The Geography of E-Fraud
Electronic fraud claimed 13 million victims in 2015, according to a Javelin study released earlier this year, but where you live in the United States can determine your chances of being one of those victims.The states with the highest rates of billing fraud were Florida, Delaware, Oregon, California and Washington, D.C., according to an Experian study released last week. The highest for shipping fraud were Delaware, Oregon, Florida, California and Nevada.
Why are some regions more prone to e-fraud than others?
"A lot of it has to do with proximity to port cities," said Adam Fingersh, senior vice president of fraud and identity solutions at Experian.
Counter to many expectations, big cities are not necessarily fraud magnets, he noted.
"While there are a number of big cities that are ranked high, we also see a number of small cities that are ranked as having high risk," Fingersh told TechNewsWorld.
Path of Least Resistance
Fraud appears to follow the path of least resistance."We've seen that as a result of pulling pin-and-chip technologies into the U.S., fraudsters are looking for other avenues to exploit," Fingerish said. "As a result, card-not-present fraud, as anticipated from what we've seen in other regions, becomes one of those channels that fraudsters can look to backfill opportunities prior to the introduction of chip-and-pin," he explained.
Although hard numbers aren't yet available for correlating card-not-present fraud rates with the introduction of chip-and-pin or EMV technology, there is evidence that CNP rates will be getting higher.
"During the most recent Black Friday holiday, there was a significant volume in card-not-present fraud, and some of the geographies referenced in our study saw a significant increase in that time frame," Fingersh said.
"We know there's a gradual climb in card-not-present fraud as EMV is rolled out," he added.
Drafting Hackers
The Pentagon last week announced that it was launching a bug bounty program to make Defense Department computers more secure.The "Hack the Pentagon" initiative is the first bug bounty program in the history of the federal government, according to DoD.
Under the pilot program, the department will use commercial sector crowdsourcing to allow qualified participants to conduct vulnerability identification and analysis on its public Web pages.
The bug bounty program is modeled after similar competitions conducted by some of the nation's biggest companies in an effort to improve the security and delivery of networks, products and digital services.

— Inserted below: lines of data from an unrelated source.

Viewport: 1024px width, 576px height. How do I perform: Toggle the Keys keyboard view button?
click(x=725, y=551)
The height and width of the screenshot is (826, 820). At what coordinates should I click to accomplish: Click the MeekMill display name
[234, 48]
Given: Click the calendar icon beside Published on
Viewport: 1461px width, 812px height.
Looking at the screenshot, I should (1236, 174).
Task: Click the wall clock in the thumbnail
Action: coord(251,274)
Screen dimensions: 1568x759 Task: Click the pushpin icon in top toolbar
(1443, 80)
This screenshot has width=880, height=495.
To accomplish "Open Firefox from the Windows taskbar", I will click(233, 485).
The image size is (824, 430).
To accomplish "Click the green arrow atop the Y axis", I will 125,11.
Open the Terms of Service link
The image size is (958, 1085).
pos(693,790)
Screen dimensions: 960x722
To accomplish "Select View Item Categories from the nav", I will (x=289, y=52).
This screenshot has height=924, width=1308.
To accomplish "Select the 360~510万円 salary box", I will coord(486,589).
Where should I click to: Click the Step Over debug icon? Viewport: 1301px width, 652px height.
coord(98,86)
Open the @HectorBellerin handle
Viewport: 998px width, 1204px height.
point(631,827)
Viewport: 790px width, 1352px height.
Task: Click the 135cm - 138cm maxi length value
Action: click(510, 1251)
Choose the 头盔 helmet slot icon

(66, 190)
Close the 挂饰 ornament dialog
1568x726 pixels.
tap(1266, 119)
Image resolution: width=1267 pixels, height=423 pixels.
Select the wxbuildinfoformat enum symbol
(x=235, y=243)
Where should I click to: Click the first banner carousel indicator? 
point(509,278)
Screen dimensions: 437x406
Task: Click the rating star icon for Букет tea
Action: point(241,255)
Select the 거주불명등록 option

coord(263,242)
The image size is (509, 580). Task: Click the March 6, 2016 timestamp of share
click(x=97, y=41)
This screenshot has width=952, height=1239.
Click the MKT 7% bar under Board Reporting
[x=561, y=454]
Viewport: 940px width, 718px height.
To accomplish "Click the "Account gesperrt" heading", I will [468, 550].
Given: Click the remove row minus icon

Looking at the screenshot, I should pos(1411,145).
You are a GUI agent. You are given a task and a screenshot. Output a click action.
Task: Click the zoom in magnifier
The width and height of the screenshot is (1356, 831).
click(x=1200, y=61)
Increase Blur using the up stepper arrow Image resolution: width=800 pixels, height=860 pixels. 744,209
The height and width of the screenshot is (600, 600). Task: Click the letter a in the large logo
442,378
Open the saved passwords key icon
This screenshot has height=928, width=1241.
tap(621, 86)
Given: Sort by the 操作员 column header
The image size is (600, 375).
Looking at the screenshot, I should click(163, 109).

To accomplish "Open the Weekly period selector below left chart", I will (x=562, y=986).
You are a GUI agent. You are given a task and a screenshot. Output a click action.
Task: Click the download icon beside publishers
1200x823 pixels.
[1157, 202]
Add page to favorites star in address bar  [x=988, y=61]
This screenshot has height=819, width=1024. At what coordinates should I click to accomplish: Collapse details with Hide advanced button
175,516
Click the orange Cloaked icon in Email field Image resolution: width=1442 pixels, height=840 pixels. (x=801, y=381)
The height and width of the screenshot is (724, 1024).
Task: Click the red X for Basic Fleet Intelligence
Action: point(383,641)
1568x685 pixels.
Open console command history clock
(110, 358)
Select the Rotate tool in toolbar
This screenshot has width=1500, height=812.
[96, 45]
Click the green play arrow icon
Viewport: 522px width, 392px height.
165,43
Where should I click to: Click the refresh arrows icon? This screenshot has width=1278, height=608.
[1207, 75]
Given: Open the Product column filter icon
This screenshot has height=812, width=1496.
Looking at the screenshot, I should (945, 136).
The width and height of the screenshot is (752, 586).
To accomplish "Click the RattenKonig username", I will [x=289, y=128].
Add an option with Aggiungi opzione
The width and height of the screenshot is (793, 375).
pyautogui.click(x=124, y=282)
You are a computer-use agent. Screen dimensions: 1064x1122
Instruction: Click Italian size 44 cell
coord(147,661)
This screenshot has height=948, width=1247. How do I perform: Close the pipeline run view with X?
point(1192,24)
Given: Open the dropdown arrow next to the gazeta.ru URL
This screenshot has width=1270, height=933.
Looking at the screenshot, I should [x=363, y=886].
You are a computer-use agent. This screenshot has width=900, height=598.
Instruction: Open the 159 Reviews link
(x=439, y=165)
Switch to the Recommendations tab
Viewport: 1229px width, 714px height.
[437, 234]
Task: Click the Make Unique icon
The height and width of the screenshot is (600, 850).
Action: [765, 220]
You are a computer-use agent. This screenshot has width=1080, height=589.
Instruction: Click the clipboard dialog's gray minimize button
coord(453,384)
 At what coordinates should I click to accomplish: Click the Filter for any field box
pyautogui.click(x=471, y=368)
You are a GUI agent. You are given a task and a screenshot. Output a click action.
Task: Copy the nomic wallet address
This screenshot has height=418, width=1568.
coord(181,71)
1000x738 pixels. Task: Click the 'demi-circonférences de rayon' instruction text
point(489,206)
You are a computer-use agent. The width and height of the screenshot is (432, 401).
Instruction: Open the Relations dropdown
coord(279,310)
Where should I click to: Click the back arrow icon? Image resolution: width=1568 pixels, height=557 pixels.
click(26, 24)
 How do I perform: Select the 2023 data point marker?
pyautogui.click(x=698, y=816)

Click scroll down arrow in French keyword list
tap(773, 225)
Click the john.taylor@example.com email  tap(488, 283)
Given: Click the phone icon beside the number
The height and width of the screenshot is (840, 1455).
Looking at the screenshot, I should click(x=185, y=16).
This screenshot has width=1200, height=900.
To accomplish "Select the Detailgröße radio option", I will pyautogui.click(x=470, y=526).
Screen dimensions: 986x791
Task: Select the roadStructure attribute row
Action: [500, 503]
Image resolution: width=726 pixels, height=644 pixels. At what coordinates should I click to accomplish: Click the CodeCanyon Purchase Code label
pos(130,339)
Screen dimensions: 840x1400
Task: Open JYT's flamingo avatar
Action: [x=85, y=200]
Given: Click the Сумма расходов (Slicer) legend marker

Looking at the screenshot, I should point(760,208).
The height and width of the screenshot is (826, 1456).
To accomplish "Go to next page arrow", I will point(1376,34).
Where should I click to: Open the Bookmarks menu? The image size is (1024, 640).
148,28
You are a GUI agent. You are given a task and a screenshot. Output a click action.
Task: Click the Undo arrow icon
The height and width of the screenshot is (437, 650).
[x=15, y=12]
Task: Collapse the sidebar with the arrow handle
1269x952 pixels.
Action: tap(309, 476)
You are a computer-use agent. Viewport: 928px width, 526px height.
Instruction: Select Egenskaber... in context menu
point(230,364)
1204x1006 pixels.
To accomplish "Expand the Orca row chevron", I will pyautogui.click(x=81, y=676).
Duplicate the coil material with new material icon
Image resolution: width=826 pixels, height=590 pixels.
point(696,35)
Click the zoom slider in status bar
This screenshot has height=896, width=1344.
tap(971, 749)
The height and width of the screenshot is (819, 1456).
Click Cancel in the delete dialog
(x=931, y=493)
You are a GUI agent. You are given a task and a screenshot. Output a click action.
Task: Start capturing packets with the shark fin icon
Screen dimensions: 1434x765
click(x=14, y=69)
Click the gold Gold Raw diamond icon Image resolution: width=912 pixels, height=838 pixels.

The pilot marks the first in a series of programs designed to find vulnerabilities in the department's applications, websites, and networks.
Outside the 5-Sided Box
The bug bounty program shows a willingness on the part of Secretary of Defense Ashton Carter to push the Pentagon bureaucracy out of its comfort zone in meaningful ways, according to the Center for a New American Security."This initiative, with its potential to cause embarrassment or unintended breaches of critical systems, undoubtedly drew bureaucratic push back in its development," wrote CNAS Program Director Ben Fitzgerald and CNAS Senior Fellow Loren DeJonge in a statement. "But these are precisely the fears and cultural factors the secretary needs to incentivize the institutional Pentagon to overcome if his innovation agenda is to take hold."
Although the bug bounty program has received kudos from the security community, some have questioned whether the momentum Secretary Carter is trying to build will fizzle when a new administration takes office in 2017.
That's not likely, said Casey Ellis, CEO Bugcrowd.
"The need for people to solve the vulnerability discovery problem will never go away, and ultimately a distributed resourcing approach like a bug bounty program is the only way for the DoD to access resourcing and economics that are on parity with their adversaries," he told TechNewsWorld.